PB: All developers face rising regulatory requirements and market access hurdles, but emerging companies have narrower margins for error because they begin with fewer financial, technological and scientific resources. Often lacking global reach or deep regional expertise, they must husband what they have if they are to survive. But small companies also have advantages.
For example, when developing a global regulatory submissions strategy, large companies often have a set headcount, based on hard-to-change full time equivalent (FTE) budgets (approved years prior to any specific drug submission). For this reason, overhead and infrastructure tend to dictate the submission plan. But because small companies are not slaves to tradition, and have not developed rigid organizational cultures, they can be more flexible in planning and executing submissions strategies than larger companies—a definite plus.
CP: Are there different ways to prepare for the regulatory process depending on the size of the company?

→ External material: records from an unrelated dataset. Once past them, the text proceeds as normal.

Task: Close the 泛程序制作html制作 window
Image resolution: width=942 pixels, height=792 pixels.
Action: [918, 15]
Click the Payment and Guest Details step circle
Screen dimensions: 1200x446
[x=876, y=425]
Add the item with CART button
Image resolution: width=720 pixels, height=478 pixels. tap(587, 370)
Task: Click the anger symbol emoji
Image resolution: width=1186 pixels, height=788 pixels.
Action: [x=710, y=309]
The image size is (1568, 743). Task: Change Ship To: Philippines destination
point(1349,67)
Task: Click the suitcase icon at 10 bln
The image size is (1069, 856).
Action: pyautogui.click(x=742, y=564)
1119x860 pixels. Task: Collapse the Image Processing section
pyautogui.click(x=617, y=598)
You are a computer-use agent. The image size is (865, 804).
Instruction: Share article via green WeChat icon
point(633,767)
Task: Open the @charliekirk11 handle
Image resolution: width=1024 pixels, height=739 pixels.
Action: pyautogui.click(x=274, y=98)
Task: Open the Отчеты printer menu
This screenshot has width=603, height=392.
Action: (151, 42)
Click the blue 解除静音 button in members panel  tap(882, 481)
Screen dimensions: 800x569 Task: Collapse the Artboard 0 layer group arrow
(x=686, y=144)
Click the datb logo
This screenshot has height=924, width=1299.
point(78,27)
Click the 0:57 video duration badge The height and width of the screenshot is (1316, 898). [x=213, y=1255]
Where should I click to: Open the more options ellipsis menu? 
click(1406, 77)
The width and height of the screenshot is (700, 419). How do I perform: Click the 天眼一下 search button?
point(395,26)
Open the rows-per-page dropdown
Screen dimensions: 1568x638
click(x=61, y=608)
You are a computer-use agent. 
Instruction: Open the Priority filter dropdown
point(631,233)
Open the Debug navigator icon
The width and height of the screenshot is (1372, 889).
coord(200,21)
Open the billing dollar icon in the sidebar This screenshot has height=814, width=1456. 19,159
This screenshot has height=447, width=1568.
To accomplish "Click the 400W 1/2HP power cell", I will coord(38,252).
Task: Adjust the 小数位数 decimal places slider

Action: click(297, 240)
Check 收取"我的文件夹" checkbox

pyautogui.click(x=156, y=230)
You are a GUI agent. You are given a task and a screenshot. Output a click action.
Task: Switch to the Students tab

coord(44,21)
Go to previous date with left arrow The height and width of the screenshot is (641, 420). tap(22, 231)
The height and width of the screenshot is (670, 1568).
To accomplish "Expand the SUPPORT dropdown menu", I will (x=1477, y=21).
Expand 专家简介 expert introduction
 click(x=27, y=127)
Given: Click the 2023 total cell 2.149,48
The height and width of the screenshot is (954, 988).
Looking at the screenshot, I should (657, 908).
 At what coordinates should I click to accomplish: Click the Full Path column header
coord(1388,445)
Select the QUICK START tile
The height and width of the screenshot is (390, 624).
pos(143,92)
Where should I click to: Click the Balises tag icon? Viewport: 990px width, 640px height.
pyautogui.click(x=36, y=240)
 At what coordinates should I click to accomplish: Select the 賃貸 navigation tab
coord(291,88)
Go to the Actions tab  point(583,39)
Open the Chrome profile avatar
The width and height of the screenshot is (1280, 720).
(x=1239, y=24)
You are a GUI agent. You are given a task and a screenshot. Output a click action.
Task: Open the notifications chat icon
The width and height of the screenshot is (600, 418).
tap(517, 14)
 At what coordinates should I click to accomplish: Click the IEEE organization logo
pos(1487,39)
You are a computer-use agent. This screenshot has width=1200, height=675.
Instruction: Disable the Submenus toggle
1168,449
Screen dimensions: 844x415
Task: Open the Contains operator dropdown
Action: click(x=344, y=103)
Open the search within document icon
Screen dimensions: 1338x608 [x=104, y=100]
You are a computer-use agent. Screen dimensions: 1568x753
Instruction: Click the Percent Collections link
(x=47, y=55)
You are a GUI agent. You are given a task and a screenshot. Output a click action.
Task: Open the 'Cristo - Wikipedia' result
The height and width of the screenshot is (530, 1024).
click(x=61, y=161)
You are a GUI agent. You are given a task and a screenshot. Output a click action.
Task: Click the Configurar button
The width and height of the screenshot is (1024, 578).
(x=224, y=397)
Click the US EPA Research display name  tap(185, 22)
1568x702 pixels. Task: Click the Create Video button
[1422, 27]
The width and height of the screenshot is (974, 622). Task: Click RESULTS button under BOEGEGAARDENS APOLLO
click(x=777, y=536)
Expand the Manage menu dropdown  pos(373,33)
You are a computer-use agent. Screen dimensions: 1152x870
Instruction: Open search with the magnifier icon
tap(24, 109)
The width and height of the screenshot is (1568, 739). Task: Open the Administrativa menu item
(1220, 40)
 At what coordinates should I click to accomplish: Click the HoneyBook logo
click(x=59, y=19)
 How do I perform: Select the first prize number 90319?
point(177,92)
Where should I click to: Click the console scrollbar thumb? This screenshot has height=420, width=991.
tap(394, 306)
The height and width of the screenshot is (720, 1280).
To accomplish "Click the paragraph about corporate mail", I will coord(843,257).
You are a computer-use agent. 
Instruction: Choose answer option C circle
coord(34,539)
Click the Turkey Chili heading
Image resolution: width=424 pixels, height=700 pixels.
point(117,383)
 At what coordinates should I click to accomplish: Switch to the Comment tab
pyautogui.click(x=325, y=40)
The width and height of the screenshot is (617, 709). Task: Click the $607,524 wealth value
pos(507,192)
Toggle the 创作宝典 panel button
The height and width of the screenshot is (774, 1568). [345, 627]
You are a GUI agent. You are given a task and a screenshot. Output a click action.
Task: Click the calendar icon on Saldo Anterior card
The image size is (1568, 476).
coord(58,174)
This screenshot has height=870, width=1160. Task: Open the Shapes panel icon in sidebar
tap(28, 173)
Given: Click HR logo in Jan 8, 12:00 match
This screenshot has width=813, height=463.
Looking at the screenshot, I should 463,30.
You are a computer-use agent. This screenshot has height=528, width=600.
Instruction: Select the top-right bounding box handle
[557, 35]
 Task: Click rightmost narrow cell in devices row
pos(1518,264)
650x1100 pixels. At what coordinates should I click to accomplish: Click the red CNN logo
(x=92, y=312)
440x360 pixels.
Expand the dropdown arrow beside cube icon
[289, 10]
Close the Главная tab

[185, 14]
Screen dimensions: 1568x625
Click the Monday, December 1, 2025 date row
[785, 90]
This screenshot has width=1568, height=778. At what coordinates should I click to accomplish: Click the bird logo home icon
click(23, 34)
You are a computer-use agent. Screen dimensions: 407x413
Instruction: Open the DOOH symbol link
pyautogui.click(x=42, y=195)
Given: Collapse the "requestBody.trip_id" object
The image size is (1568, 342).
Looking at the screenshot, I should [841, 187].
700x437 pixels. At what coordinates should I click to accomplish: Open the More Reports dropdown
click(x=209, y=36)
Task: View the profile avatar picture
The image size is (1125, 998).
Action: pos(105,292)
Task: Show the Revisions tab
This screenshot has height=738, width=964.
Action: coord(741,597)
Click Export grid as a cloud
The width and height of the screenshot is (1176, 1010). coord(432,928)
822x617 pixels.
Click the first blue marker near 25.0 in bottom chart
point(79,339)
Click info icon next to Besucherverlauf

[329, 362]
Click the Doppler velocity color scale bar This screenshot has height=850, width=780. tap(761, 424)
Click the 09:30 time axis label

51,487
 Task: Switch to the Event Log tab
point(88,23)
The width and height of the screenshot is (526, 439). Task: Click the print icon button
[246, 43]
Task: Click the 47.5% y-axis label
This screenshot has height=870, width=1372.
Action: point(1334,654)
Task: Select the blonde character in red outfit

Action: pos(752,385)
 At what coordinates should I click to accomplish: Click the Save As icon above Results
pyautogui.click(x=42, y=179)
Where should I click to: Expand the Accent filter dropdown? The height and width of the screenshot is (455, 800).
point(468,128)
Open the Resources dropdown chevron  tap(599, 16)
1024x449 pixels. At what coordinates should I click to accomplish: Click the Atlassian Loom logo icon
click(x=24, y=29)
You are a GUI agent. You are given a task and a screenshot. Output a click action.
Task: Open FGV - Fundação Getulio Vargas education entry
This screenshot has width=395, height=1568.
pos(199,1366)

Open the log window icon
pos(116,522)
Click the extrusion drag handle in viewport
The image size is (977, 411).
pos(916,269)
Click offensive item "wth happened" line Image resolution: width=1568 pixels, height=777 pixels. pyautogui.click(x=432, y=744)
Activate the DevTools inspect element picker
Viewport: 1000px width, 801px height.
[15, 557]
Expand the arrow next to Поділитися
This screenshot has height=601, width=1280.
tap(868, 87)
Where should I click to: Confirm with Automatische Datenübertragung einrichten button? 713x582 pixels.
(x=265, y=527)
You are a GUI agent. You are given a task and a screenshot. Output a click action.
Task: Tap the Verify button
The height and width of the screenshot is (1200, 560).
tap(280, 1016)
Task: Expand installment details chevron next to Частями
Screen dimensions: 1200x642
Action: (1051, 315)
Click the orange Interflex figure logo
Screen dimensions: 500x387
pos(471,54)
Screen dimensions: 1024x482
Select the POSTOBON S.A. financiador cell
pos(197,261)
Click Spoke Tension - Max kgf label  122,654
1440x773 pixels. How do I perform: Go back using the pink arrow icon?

PB: Emerging companies can turn their smaller size into a strategic advantage. Concentrating on science, filling in expertise and resource gaps from outside when they need them, and being flexible are all tactics that may be harder for their big pharma counterparts to match.
For example, one mid-sized biotech company with an orphan drug recently ran into unforeseen delays in its original Asia and Pacific plan. In order to avoid downtime for its regulatory team members, the company filed for approval in Malaysia six months ahead of schedule and won an early agency approval.
For larger companies, one solution might be to set up a team outside the conventional organization, staffed with insiders who can work in a flexible and fast-moving environment, and supplement them with external people who can work the same way. Some companies may need a CRO partner with a scalable global footprint, independent of the prevailing corporate culture. Other companies may be able to create the right environment in-house.